• [Task instructions] Write out, word for word, every line in the data below from the one containing "This screenshot has height=417, width=396." to the one containing "Click the SOYADI", both of them included.

[Extracted material]

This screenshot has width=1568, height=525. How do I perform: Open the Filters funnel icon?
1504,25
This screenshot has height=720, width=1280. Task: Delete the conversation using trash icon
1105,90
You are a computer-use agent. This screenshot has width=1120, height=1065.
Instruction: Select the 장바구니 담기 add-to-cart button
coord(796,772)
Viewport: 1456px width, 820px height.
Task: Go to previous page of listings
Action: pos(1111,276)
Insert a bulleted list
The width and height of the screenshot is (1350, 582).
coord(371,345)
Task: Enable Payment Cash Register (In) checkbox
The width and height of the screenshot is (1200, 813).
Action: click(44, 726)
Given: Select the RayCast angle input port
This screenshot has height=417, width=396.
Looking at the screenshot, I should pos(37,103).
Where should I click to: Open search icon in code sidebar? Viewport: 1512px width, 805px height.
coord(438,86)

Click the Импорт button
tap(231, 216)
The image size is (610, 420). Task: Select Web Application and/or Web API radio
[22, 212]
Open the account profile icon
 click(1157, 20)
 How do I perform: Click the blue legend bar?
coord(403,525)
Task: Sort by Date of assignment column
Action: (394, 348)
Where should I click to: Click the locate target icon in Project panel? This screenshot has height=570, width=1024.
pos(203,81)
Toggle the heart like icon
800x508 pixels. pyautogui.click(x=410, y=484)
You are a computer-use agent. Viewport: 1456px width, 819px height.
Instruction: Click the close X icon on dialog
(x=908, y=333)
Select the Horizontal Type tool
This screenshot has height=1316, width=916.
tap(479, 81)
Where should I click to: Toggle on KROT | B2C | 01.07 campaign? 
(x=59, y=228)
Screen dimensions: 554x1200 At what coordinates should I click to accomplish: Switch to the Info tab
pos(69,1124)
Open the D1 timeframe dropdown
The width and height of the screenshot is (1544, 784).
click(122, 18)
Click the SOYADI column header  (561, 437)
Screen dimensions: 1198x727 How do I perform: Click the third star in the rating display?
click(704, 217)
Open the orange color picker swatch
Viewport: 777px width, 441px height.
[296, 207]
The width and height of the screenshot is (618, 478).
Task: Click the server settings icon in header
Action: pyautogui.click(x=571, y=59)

[/Extracted material]

• [Written answer]
This screenshot has height=417, width=396.
Looking at the screenshot, I should pos(37,103).
Where should I click to: Open search icon in code sidebar? Viewport: 1512px width, 805px height.
coord(438,86)

Click the Импорт button
tap(231, 216)
The image size is (610, 420). Task: Select Web Application and/or Web API radio
[22, 212]
Open the account profile icon
 click(1157, 20)
 How do I perform: Click the blue legend bar?
coord(403,525)
Task: Sort by Date of assignment column
Action: (394, 348)
Where should I click to: Click the locate target icon in Project panel? This screenshot has height=570, width=1024.
pos(203,81)
Toggle the heart like icon
800x508 pixels. pyautogui.click(x=410, y=484)
You are a computer-use agent. Viewport: 1456px width, 819px height.
Instruction: Click the close X icon on dialog
(x=908, y=333)
Select the Horizontal Type tool
This screenshot has height=1316, width=916.
tap(479, 81)
Where should I click to: Toggle on KROT | B2C | 01.07 campaign? 
(x=59, y=228)
Screen dimensions: 554x1200 At what coordinates should I click to accomplish: Switch to the Info tab
pos(69,1124)
Open the D1 timeframe dropdown
The width and height of the screenshot is (1544, 784).
click(122, 18)
Click the SOYADI column header  (561, 437)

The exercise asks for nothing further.